→ EXERCISE REQUIREMENTS
Find the string "method" in the records. Copy each line that has it.

→ EXTRACTED MATERIAL

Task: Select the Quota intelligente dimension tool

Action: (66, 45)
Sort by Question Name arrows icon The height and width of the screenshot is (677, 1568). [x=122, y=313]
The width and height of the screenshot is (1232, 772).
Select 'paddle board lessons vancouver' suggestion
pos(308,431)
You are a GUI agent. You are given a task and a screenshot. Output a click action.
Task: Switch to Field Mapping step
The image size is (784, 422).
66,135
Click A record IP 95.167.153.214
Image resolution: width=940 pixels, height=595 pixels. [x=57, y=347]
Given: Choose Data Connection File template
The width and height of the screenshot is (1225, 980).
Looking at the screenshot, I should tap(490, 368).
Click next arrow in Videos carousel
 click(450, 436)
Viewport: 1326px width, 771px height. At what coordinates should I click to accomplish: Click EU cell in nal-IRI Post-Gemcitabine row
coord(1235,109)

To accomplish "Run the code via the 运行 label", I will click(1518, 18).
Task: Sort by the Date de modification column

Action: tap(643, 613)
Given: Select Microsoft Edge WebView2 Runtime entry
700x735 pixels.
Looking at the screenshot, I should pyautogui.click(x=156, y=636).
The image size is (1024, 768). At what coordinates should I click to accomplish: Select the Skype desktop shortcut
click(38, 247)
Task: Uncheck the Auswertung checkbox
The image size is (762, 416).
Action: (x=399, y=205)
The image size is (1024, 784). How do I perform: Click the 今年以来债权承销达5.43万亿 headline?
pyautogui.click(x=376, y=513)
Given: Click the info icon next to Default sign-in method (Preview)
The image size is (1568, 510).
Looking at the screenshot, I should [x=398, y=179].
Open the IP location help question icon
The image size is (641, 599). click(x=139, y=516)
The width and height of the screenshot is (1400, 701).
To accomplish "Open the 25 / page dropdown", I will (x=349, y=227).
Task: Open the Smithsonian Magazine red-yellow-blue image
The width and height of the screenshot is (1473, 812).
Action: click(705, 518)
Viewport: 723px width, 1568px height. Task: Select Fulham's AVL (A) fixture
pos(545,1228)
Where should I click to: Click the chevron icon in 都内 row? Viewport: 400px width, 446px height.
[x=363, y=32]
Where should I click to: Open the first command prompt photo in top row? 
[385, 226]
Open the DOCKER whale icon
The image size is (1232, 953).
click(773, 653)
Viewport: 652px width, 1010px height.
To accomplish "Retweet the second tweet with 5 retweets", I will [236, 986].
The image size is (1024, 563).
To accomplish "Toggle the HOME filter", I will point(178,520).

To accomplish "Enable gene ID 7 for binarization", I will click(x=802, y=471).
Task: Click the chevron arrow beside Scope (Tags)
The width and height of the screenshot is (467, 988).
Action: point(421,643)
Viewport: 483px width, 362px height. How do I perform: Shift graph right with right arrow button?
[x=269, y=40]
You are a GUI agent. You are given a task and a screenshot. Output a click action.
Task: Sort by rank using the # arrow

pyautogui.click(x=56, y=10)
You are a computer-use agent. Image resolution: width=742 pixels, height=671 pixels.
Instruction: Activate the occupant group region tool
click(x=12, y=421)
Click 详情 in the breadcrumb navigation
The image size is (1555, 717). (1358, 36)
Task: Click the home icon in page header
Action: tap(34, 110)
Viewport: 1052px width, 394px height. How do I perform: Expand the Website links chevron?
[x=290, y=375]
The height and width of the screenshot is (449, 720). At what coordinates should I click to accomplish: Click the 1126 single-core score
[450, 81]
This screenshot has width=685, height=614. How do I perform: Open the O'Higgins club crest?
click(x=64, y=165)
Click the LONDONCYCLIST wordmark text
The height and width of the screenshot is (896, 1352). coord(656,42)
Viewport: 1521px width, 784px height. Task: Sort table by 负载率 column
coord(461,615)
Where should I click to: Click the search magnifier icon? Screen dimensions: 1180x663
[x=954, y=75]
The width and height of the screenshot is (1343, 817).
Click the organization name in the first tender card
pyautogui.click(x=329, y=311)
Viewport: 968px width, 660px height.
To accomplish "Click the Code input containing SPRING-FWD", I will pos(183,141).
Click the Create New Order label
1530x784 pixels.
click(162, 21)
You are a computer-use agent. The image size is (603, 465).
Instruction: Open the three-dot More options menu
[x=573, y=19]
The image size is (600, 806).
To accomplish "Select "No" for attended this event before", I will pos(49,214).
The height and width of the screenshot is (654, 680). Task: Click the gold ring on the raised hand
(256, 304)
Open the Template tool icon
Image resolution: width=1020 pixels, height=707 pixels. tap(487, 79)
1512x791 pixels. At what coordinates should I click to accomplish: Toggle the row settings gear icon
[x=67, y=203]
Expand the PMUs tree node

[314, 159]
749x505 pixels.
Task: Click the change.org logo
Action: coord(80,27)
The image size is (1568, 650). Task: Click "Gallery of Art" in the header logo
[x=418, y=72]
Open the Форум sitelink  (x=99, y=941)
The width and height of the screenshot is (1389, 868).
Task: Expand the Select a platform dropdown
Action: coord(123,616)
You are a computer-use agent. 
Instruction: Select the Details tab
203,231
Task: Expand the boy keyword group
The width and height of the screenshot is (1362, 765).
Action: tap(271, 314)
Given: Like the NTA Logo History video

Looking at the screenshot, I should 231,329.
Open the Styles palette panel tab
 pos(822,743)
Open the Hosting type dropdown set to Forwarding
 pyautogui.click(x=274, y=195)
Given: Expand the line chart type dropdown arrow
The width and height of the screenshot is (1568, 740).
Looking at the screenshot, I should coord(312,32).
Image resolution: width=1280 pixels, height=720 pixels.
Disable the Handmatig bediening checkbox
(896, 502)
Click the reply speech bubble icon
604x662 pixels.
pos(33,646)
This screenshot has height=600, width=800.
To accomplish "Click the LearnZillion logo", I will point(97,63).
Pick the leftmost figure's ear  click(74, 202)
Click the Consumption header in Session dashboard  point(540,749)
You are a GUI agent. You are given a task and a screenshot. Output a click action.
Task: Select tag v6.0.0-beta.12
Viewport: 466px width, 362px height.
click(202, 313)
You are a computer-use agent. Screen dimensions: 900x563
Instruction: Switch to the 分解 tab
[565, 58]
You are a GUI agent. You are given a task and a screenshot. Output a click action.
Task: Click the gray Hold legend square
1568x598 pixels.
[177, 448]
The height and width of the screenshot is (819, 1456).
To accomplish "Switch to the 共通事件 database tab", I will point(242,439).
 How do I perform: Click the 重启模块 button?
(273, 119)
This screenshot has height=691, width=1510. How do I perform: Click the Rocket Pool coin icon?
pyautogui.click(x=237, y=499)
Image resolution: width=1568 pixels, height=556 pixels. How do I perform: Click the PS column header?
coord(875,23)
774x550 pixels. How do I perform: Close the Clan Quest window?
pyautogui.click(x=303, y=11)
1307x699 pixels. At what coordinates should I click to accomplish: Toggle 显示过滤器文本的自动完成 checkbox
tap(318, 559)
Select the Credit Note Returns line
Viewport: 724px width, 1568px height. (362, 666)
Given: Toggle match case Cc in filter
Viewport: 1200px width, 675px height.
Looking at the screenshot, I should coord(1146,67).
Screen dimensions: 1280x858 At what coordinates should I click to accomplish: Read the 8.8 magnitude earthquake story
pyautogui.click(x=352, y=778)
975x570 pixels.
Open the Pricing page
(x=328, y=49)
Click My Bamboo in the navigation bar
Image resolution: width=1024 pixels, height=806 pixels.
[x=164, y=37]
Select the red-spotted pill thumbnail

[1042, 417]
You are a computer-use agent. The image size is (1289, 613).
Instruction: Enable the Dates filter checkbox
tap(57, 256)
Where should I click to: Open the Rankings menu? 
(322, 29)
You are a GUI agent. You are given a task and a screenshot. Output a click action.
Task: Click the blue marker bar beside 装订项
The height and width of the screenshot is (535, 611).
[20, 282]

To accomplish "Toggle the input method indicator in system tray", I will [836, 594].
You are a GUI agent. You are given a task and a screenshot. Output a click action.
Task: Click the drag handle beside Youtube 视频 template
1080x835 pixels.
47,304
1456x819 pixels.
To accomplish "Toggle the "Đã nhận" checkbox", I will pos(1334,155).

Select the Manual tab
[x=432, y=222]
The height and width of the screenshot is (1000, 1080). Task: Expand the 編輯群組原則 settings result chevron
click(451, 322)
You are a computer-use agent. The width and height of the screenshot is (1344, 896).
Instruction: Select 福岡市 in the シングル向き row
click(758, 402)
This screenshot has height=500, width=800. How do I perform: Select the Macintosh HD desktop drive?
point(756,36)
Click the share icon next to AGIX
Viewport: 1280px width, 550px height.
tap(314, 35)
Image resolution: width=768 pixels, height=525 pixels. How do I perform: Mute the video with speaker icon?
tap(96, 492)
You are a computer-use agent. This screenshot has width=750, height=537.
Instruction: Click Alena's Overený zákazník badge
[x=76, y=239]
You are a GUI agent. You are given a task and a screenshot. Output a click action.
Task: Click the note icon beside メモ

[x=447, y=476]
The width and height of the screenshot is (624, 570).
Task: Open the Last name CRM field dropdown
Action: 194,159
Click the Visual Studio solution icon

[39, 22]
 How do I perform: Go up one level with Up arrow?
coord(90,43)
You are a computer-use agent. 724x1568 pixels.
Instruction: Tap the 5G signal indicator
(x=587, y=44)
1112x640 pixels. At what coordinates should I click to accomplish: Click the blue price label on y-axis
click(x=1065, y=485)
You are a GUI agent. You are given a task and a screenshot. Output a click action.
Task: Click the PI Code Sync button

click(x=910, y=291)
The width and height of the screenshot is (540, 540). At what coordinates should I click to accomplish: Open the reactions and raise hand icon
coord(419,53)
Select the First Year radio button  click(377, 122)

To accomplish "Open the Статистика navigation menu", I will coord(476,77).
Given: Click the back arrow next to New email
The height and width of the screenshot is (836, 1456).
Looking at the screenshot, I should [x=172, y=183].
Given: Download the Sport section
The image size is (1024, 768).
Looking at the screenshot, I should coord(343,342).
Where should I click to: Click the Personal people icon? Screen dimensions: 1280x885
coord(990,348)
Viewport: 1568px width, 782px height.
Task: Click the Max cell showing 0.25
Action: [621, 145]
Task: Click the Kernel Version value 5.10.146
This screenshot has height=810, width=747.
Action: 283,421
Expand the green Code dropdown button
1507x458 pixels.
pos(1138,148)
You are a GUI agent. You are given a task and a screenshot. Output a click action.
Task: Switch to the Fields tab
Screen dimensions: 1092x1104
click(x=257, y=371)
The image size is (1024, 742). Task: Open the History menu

→ YOUR SOLUTION
Given: Click the info icon next to Default sign-in method (Preview)
To accomplish "Toggle the input method indicator in system tray", I will [836, 594].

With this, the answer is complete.